### SUPPLIED DATA
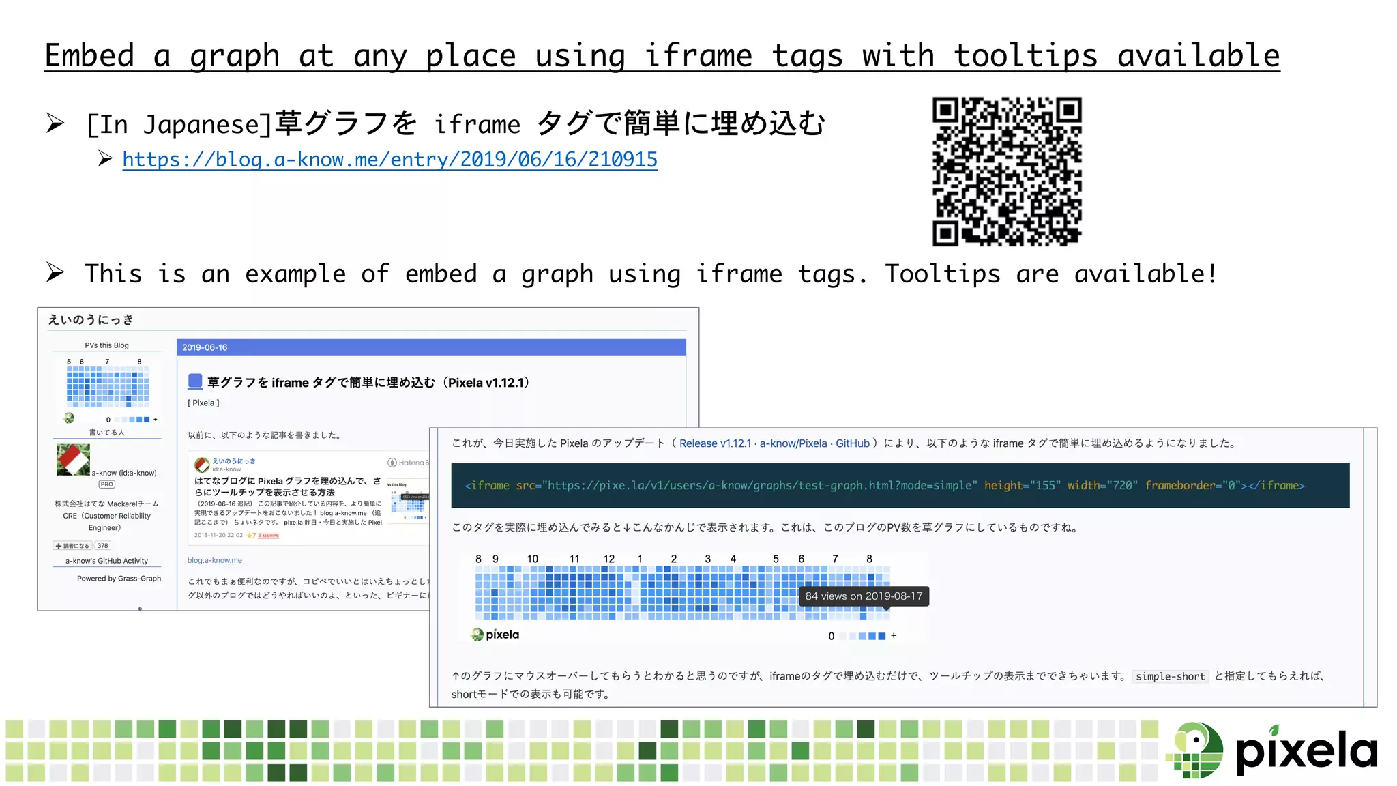The image size is (1397, 786).
Task: Click the a-know profile avatar in sidebar
Action: pos(73,460)
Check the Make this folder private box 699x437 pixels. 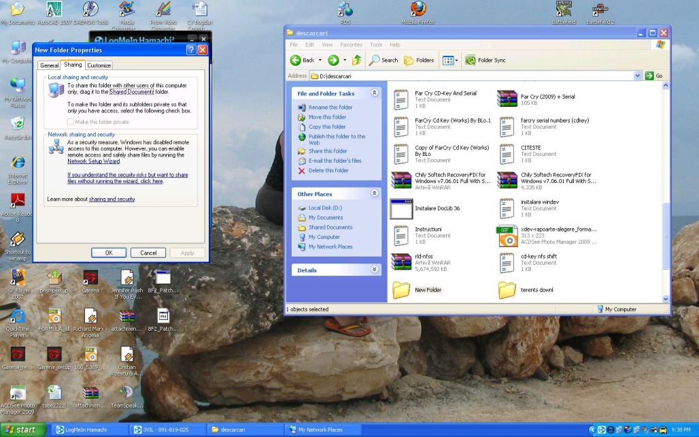(71, 122)
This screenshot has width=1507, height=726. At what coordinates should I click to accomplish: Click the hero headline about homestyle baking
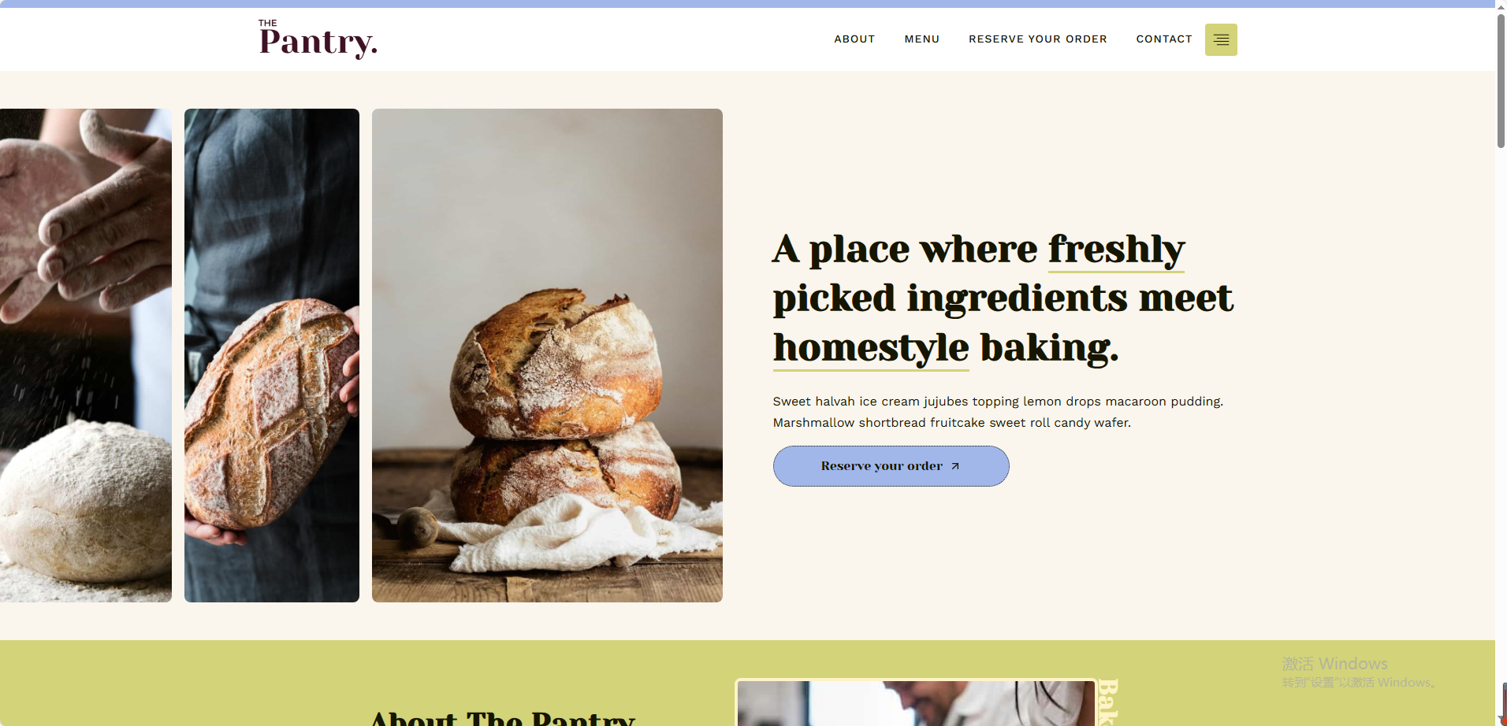1003,298
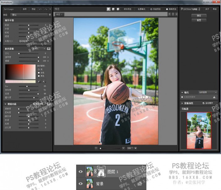The height and width of the screenshot is (190, 221).
Task: Click the undo arrow in Settings bar
Action: [40, 9]
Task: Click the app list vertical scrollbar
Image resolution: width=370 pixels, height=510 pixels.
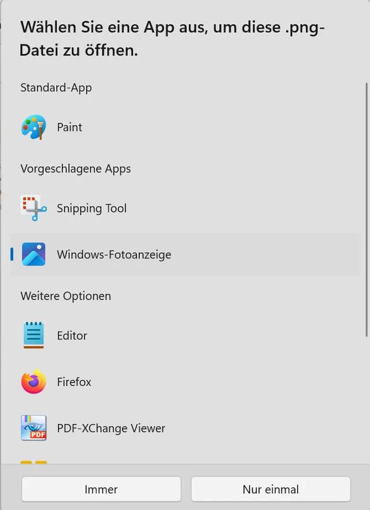Action: coord(366,208)
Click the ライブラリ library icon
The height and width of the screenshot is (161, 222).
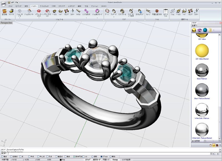click(11, 12)
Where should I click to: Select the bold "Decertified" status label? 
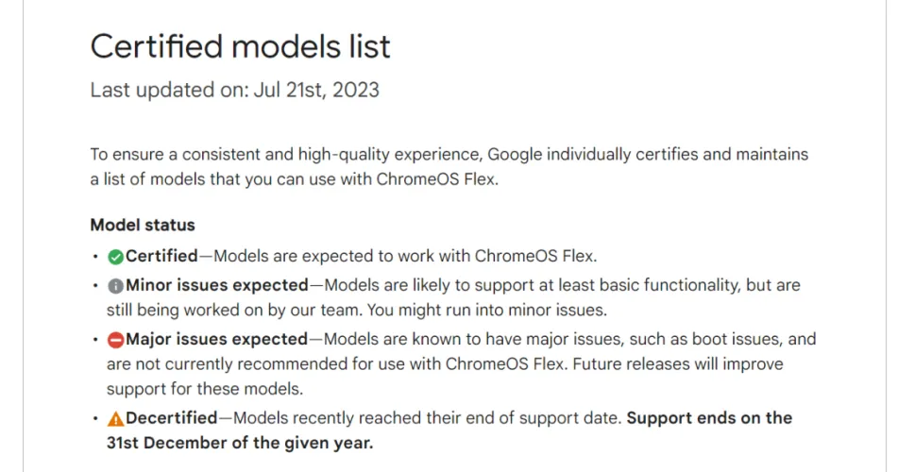pos(172,418)
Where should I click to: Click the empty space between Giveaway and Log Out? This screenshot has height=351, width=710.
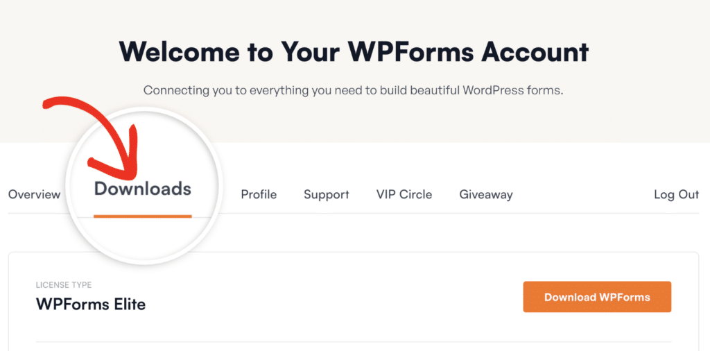click(x=582, y=195)
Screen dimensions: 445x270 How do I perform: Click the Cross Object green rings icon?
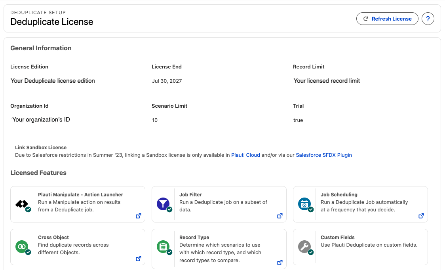[22, 246]
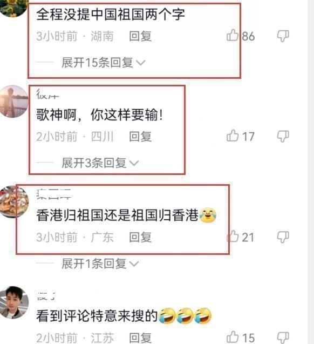314x344 pixels.
Task: Like the 歌神啊 comment with 17 likes
Action: coord(233,136)
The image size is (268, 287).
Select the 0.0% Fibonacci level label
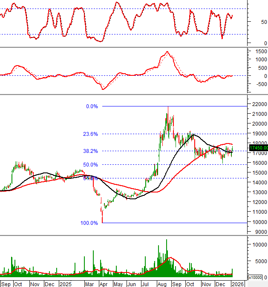click(x=92, y=106)
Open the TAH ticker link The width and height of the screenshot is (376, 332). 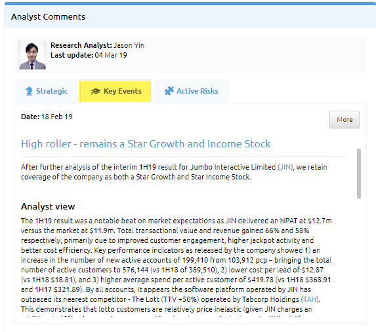click(310, 299)
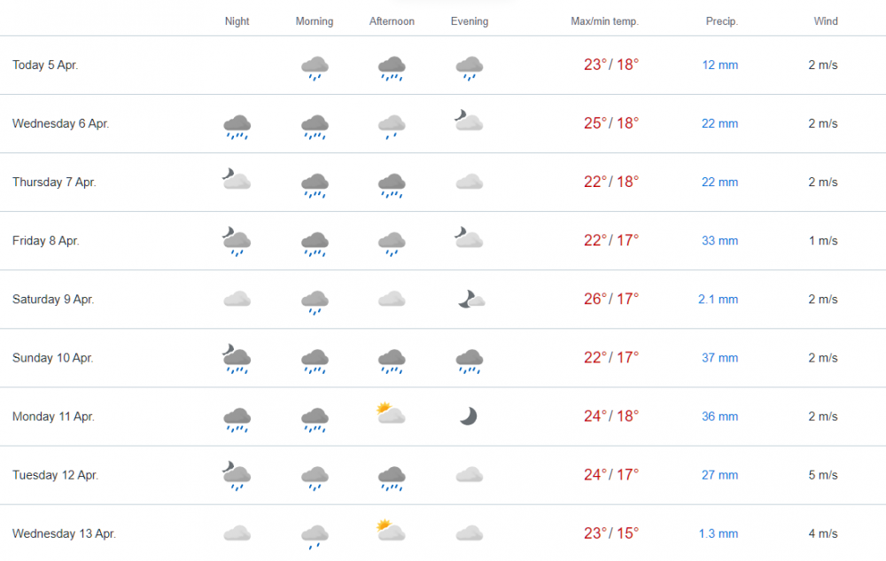
Task: Open the Friday 8 Apr. forecast row
Action: pos(443,241)
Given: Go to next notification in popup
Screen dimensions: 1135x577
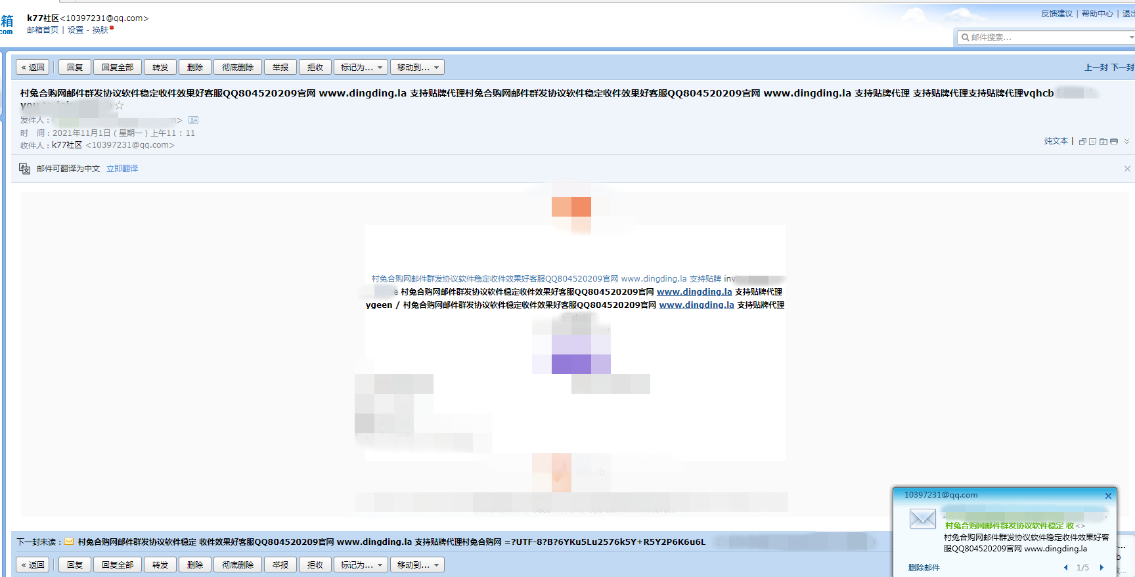Looking at the screenshot, I should pos(1102,567).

### EXERCISE BRIEF
Extract the lines of the listing, starting with the line containing "Where should I click to: Select" and going on through the line containing "click(x=582, y=195)", reproducing them without change and omitting the pictures.

### THE OUTPUT
Where should I click to: Select the bold "Decertified" status label? 
pos(172,418)
Where should I click to: Click the empty space between Giveaway and Log Out? This screenshot has height=351, width=710.
click(x=582, y=195)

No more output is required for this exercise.